As a part of the SIKU-Chukotkaactivities a small Russian team has prepared a bilingual Russian-Yupik 'dictionary' of some 60 traditional terms for sea ice used in the community of Sireniki (Sighinek). The town of Sireniki (population 500) is located on the southern shore of the Chukchi Peninsula in the northwestern section of the Bering Sea. Sireniki is an active subsistence hunting community, with a strong tradition of whale and walrus hunting going back to the ancient times (image left). It is located near a permanent winter polynya (called Sireniki polynya) that serves as a winter ice-free habitat for a local population of walruses, seals, and perhaps, bowhead whales. Thanks to the local currents and winds, Sireniki does not have any solid shore-fast ice in wintertime and local hunters can routinely hunt marine mammals from boats even in the middle of winter.

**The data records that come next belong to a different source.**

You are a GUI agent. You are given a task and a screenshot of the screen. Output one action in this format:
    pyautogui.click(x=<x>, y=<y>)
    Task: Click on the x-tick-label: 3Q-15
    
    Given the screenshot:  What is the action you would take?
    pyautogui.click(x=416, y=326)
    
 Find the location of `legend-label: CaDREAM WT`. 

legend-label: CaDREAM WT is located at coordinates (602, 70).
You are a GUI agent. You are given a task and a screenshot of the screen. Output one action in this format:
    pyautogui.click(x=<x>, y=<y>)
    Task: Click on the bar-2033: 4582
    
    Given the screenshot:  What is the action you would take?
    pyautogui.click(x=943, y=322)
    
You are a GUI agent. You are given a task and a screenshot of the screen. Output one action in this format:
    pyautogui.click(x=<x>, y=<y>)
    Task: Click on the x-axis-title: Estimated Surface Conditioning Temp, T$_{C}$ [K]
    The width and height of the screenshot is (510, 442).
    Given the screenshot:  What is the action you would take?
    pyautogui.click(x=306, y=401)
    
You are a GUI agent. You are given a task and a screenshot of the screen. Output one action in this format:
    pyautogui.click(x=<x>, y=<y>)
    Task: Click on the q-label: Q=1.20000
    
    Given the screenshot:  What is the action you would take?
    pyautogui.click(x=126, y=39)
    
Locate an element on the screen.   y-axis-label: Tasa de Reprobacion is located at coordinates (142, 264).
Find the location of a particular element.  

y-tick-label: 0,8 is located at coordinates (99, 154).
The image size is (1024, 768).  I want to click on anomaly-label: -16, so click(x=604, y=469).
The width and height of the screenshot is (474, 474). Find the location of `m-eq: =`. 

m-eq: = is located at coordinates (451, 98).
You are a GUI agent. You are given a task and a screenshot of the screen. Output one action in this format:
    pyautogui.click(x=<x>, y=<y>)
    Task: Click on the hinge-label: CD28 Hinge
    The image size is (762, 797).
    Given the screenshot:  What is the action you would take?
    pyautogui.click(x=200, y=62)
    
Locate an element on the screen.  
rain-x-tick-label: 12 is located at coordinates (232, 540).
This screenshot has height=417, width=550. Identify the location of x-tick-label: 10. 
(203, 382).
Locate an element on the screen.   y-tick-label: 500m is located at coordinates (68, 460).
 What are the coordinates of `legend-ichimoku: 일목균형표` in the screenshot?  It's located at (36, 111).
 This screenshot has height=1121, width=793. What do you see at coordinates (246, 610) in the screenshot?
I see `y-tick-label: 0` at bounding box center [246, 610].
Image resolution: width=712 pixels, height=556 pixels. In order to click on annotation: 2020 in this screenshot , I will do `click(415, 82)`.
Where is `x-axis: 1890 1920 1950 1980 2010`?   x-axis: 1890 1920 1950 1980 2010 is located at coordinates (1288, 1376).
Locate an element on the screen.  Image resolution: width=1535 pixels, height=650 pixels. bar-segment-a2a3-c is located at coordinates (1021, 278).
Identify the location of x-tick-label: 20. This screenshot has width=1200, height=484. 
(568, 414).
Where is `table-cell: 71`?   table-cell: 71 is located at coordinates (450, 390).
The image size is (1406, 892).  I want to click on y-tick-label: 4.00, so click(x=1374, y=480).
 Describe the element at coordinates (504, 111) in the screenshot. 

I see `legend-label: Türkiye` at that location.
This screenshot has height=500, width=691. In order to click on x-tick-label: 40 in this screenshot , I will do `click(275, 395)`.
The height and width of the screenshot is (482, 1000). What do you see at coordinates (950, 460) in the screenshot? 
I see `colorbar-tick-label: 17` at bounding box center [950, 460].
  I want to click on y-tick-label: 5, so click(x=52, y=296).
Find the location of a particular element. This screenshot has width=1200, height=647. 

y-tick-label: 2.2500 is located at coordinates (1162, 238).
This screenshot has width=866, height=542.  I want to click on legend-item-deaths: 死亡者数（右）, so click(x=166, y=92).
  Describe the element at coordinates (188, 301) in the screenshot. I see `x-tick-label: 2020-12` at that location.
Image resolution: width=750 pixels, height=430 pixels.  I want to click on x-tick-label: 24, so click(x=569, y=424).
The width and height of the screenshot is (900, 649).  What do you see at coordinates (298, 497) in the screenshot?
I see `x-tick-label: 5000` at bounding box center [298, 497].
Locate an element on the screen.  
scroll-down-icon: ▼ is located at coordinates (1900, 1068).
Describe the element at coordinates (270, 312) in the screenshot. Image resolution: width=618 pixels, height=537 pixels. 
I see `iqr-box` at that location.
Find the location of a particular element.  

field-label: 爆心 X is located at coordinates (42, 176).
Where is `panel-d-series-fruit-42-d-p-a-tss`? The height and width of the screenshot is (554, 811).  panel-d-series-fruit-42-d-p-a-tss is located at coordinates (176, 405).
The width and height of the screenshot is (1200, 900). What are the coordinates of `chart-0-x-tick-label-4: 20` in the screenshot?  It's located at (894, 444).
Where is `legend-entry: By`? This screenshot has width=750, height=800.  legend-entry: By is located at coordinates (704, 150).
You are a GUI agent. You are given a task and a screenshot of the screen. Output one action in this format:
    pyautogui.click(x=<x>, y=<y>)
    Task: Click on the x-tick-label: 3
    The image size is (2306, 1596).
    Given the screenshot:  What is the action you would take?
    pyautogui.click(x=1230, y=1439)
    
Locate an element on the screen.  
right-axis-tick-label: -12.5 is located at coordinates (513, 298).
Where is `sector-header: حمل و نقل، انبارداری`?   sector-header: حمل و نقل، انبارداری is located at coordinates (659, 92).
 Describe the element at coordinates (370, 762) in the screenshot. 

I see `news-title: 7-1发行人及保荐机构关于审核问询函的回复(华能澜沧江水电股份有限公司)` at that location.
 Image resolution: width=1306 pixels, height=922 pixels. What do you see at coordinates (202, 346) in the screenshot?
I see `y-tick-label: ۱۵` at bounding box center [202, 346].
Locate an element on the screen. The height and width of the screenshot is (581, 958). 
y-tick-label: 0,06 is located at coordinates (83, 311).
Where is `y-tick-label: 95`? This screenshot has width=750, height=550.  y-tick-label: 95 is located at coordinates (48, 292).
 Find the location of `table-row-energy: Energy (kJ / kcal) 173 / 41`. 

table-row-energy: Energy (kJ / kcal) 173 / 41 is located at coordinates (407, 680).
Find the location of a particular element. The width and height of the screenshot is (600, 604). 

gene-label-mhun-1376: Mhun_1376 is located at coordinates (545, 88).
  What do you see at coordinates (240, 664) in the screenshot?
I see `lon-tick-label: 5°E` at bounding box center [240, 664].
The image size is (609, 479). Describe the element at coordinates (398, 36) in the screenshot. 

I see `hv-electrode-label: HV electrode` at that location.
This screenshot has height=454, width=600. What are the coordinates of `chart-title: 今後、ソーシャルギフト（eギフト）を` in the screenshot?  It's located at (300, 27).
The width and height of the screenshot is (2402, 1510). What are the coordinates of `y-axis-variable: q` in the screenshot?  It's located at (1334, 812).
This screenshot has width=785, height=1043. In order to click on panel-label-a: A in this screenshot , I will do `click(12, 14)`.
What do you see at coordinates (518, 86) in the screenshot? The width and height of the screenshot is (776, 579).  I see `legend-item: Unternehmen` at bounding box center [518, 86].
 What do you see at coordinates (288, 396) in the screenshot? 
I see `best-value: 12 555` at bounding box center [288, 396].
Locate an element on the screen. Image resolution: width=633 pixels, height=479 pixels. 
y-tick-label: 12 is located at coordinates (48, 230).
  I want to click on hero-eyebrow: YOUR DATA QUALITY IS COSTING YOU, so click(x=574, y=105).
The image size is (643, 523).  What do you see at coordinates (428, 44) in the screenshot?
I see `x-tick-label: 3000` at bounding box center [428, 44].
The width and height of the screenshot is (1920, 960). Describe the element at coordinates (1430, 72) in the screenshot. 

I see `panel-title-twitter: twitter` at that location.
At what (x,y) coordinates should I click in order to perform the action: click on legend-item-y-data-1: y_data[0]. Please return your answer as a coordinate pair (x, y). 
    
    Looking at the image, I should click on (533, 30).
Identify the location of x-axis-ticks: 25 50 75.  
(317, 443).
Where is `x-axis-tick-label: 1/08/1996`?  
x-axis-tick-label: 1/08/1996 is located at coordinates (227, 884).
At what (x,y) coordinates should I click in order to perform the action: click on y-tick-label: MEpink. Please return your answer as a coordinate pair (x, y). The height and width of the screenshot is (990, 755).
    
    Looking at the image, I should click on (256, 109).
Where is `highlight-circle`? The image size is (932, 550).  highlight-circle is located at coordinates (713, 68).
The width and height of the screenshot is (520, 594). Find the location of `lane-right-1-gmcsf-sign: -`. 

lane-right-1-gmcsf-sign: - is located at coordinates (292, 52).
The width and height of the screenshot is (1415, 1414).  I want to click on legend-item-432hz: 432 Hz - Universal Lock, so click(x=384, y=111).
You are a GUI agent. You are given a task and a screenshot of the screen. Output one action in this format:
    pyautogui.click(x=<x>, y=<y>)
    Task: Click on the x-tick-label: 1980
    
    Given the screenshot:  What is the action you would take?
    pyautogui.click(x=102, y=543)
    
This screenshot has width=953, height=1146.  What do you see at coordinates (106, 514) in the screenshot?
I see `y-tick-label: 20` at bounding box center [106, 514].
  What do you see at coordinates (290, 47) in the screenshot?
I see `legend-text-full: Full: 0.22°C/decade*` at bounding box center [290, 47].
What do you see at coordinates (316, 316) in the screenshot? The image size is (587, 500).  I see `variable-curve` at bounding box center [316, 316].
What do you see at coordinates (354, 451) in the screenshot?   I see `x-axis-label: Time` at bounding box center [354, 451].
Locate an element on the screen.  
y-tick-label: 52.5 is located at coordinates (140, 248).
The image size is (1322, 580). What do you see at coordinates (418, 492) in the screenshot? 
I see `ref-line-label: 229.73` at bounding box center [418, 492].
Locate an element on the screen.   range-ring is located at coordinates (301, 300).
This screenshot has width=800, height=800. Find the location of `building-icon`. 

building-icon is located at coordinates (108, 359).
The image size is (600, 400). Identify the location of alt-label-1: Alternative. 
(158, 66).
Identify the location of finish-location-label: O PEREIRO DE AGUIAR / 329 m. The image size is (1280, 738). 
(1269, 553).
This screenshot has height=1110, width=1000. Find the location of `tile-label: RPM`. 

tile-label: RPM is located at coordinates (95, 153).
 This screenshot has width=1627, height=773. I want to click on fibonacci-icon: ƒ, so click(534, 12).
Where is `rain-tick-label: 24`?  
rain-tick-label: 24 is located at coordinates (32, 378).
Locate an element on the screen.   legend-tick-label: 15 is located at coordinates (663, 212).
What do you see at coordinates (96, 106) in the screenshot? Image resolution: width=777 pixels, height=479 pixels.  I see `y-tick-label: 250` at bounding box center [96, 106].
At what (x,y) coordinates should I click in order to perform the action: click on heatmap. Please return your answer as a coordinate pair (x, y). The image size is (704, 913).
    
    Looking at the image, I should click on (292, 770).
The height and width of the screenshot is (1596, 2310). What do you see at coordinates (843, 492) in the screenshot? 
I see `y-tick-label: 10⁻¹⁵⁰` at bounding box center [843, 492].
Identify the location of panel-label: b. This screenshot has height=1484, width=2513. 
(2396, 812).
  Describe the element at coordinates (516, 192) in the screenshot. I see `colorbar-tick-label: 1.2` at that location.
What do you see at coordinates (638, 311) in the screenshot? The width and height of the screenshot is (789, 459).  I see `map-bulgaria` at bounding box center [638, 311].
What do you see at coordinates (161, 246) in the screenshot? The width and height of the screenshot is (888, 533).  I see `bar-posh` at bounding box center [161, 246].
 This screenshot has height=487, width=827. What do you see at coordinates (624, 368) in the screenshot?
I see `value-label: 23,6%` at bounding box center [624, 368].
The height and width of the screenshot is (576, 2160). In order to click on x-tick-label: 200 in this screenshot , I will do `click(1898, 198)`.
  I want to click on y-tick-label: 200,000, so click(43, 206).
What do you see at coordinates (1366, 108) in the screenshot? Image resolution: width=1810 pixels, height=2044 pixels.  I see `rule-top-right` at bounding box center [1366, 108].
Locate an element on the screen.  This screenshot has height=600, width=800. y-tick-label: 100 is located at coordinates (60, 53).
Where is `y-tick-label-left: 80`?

These days, however, the community is undergoing a rapid cultural, subsistence, and language transition, with but a few elders still actively using their native Yupik Eskimo language. Also, Sireniki does not have a viable cultural/language program at the local high-school; the continuity of the age-long cultural and subsistence tradition is endangered.
The work on the 'Sireniki Yupik Sea-Ice Dictionary' was started in Sireniki in summer 2007 by an experienced local elder Aron Nutawyi, 69. He was assisted by his daughter Natalya Rodionova, now a Yupik language teacher at the Chukotka Multi-Disciplinary College in Anadyr, Russia and the current Chair of the ICC-Chukotka. Nutwayi has collected over 60 local terms and he also produced detailed explanations in Yupik and in Russian regarding the ice quality, safety, and related hunting tips. Rodionova supplied parallel transliteration of the Sireniki ice terms in the St. Lawrence Island Yupik dialect, which is very close to the one spoken in Sireniki, although it uses the Roman script and has many more active speakers. Thanks to this effort, both Sireniki and the earlier St. Lawrence Island Yupik sea ice dictionary produced in the 1980s (Oozeva et al. 2004) can be used in cultural and educational programs in Russia and Alaska alike.
The Russian SIKU-Chukotka team plans to use Nutawyi-Rodionova dictionary for the preparation of the local cultural curriculum and for a joint publication, in which other Siberian sea ice nomenclatures collected under the SIKU project will be made available to local students, educators, and interested readers.